Hackers stole data on hundreds of thousands of BA customers from its website, ba.com.
The airline, the UK’s largest, sai that the personal and financial details of customers who made bookings between August 21 and September 5 had been compromised, and told TechCrunch that ‘around 380,000 card payments’ had been affected.
In a statement on britishairways.com, BA said:
The incident has been resolved and ba.com is working normally so future bookings will not be affected.
No British Airways customer will be left out of pocket as a result of this criminal cyber attack on its website, ba.com, and the airline’s mobile app.
For BA, this is a nasty shock: it’s facing fines of up to 4% of global revenue under the newly-enacted GDPR regulations.
Financial and other data was taken in what BA is describing as a ‘sophisticated, malicious criminal attack’ on its website, but the company itself still isn’t totally clear on how it was carried out.
What information was taken?
‘It was name, email address, credit card information – that would be credit card number, expiration date and the three digit [CVV] code on the back of the credit card,’ said BA boss Alex Cruz on the Today Programme.
That casts doubt on exactly how the attack occurred. If it was an attack on Ba’s database, loss of CVV codes should have been impossible, because it’s against the law for companies to store that information. Which means either BA isn’t telling the truth and it did keep a database of its customers’ CVV codes, or it wasn’t a database hack.
How did the breach happen?
BA hasn’t revealed any details about the breach. It’s hidden behind the affect of corporate screwup best practice (‘own it and share their pain,’ basically) to keep details light.
But some security professionals have some ideas about how it could have happened.
Cybersecurity expert Professor Alan Woodward, from the University of Surrey, told the BBC that BA had ‘very carefully worded the statement’ on their website to say that anybody who made a card payment between 22:58 BST, 21 August 2018 and 21:45 BST, 5 September 2018 was at risk.
‘It looks very much like the details were nabbed at the point of entry – someone managed to get a script on to the website, Professor Woodward went on.
Rather than collecting the data from a database BA keeps, then, hackers are more likely to have inserted code into the website that harvested details as they were entered.

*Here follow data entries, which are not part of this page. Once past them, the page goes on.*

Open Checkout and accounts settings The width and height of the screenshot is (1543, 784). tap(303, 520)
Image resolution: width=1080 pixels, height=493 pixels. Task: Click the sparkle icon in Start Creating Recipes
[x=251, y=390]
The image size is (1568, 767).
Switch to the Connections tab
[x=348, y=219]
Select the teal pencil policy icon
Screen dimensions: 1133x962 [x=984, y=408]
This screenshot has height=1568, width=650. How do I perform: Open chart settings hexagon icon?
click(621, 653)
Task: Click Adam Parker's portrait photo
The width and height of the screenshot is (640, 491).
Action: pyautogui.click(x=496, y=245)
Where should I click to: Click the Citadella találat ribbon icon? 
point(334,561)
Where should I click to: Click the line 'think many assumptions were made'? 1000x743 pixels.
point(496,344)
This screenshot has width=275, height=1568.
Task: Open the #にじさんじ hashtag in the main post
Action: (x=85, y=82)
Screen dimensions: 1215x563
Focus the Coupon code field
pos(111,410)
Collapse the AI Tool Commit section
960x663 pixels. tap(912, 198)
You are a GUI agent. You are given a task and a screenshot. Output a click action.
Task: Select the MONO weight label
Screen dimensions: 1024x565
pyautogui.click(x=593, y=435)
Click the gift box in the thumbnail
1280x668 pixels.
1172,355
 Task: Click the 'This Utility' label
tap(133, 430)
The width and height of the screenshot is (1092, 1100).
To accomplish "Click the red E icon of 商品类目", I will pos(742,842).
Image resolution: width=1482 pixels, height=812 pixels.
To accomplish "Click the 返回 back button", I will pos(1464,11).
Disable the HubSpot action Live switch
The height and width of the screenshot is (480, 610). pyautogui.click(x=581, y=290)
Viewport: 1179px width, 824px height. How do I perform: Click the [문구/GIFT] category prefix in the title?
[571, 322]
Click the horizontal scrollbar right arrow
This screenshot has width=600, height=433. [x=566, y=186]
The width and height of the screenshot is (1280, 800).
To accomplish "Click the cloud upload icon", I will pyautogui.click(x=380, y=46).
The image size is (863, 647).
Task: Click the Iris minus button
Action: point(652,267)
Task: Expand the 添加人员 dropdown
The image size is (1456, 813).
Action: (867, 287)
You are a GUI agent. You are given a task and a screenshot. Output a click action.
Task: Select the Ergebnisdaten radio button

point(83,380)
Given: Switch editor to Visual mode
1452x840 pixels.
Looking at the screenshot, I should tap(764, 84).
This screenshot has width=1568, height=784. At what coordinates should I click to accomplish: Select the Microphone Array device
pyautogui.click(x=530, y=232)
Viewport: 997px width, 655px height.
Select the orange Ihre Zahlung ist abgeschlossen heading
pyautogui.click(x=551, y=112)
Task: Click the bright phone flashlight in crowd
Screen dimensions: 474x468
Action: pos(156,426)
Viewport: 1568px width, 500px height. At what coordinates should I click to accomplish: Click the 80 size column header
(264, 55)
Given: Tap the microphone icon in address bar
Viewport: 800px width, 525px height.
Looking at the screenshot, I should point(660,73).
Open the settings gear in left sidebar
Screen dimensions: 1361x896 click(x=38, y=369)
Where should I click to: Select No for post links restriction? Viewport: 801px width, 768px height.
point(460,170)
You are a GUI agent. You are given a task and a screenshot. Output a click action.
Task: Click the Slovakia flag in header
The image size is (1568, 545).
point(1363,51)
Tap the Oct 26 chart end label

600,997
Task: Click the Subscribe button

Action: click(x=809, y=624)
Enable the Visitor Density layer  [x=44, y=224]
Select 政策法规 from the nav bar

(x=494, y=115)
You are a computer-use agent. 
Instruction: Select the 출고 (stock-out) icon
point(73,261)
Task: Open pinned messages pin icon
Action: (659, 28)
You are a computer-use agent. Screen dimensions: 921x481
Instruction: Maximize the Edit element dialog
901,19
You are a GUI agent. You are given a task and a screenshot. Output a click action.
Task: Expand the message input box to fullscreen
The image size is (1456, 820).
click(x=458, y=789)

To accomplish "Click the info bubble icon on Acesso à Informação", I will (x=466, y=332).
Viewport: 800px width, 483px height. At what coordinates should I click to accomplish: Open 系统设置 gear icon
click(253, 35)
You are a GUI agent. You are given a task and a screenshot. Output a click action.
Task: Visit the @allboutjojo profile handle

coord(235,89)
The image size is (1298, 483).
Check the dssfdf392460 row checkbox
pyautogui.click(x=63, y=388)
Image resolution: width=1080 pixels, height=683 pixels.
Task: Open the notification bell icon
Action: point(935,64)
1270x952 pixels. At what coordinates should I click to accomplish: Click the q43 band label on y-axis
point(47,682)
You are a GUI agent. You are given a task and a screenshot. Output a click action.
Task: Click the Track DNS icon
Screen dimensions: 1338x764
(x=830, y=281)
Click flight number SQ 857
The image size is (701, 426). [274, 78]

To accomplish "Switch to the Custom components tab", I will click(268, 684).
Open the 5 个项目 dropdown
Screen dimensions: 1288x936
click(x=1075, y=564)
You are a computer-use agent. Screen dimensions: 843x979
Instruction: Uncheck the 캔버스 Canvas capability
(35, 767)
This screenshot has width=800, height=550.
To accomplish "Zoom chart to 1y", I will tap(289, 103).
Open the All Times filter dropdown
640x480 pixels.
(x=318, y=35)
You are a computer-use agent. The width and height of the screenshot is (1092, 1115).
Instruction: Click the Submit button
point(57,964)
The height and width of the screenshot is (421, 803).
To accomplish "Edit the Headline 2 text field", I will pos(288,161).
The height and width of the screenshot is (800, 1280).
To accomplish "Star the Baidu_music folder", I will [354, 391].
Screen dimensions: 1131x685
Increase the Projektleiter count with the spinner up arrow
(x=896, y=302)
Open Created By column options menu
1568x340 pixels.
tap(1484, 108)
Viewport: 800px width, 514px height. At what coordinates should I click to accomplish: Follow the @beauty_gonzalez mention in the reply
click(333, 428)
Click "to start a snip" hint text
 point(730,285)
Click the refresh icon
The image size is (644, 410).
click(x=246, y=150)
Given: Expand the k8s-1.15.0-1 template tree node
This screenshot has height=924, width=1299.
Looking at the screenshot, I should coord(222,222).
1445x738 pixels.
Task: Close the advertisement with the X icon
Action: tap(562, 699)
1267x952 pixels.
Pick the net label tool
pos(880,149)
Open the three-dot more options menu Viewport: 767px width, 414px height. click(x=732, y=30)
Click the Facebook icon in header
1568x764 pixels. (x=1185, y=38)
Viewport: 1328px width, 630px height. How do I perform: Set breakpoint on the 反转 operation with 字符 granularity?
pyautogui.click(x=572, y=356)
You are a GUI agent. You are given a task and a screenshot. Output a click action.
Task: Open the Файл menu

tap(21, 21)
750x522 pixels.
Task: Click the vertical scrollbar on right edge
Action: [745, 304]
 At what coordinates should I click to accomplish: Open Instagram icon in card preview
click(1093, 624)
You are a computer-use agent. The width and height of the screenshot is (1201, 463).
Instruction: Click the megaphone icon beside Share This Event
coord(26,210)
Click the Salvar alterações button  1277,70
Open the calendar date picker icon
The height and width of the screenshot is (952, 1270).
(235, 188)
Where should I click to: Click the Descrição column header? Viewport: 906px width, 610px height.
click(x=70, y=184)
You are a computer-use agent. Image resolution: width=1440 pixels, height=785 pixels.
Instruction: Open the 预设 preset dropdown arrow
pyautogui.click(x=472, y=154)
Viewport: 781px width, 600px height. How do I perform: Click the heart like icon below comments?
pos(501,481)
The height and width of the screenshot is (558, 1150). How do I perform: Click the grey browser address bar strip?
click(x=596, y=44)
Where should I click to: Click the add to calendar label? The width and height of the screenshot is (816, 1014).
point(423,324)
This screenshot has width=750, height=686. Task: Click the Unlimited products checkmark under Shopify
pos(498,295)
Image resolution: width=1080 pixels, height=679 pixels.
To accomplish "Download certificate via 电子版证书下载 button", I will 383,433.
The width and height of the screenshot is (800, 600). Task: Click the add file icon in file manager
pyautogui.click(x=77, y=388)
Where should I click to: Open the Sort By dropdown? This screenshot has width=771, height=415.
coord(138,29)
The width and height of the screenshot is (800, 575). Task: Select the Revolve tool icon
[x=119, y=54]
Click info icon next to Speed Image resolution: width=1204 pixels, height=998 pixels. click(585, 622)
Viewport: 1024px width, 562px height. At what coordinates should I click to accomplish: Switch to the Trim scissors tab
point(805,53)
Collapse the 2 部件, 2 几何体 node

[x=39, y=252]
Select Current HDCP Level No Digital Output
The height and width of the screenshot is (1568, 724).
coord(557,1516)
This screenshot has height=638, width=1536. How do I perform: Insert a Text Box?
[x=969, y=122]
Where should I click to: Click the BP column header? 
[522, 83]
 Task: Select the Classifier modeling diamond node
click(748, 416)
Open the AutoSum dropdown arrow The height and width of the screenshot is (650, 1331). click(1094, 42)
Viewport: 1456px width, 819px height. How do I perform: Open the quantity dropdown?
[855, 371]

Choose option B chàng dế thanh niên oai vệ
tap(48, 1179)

How do you find out if you’re affected?
BA says it will be contacting customers who made bookings during the period of the hack. And the company has promised:
‘financial losses suffered by customers directly because of the theft of this data from British Airways will be reimbursed, and is recommending that customers contact their bank or card provider if they made a booking or change to their booking between 22:58 BST August 21 2018 and 21:45 BST September 5 2018.’